Thursday, February 2, 2012

EUREKA! (And it didn't cost a cent?!)

The earlier post was written up yesterday but I didn't publish it since I wanted to add a couple of more thoughts, possibly comparison shots to illustrate the difference between output of various methods. But I ended up playing around with exporting different file formats last night and I finally got it "right". It's a nice compromise between file size, video quality and resource utilization when editing the files. So here is the process:

EyeTV export (native h.264/fastest option - I've set it to record at 13.5mbps constant quality) -> MPEG Streamclip export (QuickTime Movie - 10240kbps/10mbps which I'm still playing with this. I think I can lower it to possibly 8192kbps/8mbps stream and have "acceptable" video quality. The rest of the settings are the following - high quality, single pass and uncompressed 48khz stereo audio) -> iMovie.

With this process, I can edit and manage the clips in iMovie. If I want to save specific portions for a montage, I can export it out again to QuickTime to retain the video quality and keep the files in more manageable, smaller clips. If I want to export a project out for upload, I can use turbo.264 which will create the smaller file I'm looking for.

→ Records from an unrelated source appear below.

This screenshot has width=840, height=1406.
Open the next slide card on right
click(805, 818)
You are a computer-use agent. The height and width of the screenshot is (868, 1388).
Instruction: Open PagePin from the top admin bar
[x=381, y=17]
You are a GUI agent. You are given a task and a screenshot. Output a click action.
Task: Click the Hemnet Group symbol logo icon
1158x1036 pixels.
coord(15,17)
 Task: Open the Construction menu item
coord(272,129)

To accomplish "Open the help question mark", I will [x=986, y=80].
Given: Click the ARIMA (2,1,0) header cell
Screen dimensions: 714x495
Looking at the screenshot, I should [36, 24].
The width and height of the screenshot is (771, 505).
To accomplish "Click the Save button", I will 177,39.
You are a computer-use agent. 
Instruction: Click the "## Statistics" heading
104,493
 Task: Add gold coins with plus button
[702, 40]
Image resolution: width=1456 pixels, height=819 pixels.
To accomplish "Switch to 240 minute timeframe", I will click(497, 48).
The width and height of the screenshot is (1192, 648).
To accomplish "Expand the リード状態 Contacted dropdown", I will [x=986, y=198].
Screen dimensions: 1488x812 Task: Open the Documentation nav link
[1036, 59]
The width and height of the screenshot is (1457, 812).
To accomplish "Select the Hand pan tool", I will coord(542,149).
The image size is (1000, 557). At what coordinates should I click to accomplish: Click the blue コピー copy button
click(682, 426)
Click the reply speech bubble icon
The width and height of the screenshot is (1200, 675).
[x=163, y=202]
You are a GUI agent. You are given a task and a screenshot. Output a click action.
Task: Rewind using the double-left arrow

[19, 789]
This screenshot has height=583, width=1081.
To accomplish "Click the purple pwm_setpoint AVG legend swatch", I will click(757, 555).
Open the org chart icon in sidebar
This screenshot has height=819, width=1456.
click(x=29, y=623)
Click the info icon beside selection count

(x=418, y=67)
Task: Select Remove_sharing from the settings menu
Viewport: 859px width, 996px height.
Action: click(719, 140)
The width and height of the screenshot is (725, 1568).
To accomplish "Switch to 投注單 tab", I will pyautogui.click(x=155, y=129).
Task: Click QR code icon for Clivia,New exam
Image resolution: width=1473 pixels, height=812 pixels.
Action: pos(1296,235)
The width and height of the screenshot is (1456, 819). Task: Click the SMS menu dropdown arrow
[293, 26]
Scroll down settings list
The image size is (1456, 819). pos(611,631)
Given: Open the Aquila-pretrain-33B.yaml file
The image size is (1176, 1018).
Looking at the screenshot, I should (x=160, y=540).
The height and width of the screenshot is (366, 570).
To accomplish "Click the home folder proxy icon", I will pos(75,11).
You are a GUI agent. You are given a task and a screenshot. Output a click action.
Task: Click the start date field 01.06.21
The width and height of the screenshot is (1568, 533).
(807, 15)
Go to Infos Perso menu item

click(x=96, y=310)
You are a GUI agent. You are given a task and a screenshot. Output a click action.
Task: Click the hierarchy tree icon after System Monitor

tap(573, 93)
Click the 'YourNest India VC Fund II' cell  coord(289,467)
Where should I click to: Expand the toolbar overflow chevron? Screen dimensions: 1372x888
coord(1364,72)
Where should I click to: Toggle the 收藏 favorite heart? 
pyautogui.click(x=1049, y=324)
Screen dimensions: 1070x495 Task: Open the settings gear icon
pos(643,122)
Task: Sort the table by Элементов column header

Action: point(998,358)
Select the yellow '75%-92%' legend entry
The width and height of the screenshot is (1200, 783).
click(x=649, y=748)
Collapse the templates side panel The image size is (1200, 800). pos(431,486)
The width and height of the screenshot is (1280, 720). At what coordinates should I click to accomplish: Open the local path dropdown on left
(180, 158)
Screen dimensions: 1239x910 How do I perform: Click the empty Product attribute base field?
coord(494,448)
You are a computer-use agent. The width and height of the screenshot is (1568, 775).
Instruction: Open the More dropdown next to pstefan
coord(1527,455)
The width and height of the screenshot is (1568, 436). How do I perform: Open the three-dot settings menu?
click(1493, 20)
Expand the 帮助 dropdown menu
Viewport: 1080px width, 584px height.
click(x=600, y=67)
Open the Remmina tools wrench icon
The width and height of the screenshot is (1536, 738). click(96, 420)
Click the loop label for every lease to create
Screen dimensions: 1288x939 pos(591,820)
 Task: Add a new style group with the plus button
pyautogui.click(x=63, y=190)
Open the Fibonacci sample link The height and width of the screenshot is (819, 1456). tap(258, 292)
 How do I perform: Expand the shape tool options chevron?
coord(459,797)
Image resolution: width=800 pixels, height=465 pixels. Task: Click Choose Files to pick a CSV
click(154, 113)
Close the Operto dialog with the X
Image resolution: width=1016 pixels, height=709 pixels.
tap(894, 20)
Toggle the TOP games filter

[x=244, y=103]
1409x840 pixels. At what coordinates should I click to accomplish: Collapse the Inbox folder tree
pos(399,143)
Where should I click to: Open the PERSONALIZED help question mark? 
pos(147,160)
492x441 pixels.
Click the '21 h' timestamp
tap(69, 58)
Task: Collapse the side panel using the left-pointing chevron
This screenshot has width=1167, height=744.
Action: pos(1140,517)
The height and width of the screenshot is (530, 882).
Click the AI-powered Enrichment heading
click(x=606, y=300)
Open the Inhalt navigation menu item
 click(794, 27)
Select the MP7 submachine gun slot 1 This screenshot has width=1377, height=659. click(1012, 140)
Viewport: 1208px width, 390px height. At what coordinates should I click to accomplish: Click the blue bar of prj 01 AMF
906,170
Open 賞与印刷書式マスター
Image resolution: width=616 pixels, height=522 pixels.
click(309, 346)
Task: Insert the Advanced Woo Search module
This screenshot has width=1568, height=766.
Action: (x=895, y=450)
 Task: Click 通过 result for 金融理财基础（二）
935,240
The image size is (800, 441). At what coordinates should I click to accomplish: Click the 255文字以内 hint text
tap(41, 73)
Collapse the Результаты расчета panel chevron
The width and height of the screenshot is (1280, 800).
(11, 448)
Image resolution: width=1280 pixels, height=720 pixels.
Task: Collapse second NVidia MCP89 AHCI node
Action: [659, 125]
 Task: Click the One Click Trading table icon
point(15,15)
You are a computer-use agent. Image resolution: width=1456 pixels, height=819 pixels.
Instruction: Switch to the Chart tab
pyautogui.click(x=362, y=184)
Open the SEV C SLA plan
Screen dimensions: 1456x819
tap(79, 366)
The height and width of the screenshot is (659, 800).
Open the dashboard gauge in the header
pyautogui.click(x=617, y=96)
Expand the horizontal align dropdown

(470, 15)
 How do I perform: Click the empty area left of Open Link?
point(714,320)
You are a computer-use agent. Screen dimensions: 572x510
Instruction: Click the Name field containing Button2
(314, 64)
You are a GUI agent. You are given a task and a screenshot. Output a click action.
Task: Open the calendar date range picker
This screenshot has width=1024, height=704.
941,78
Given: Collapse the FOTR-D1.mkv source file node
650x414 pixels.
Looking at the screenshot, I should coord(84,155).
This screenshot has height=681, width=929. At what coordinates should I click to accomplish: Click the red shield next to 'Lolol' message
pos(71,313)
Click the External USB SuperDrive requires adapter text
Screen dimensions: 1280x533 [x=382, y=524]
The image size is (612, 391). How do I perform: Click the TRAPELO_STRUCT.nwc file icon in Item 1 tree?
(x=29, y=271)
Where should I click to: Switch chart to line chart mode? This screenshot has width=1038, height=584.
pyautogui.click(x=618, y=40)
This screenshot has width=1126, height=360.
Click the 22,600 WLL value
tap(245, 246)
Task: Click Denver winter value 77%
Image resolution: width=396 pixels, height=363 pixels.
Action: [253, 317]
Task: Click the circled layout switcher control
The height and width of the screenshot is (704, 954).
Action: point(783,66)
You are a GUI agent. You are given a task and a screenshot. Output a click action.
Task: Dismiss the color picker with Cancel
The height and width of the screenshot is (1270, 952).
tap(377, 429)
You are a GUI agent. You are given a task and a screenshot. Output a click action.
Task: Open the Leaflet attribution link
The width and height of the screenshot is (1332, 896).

Only negative to this is the process time from MPEG Streamclip since encoding to QuickTime completely bypasses the turbo.264 unit. But I can deal with this. Whatever clips I end up capturing during a session, I can just queue up to convert to QuickTime overnight. Not a huge deal. Especially considering the upgrade in video quality. I think I prefer this compared to going HDV/AIC because from what I can tell, with AIC, I'm going to lose some quality anyway and considering the file sizes it creates, I don't feel that it's worth it at the moment. Now, whenever I get around to upgrading to FCPX and I invest in Compressor, I might try to encode in ProResLT and decide if the video quality is worth the file sizes. But that's in the future ... the question is if it's in the near or distance future.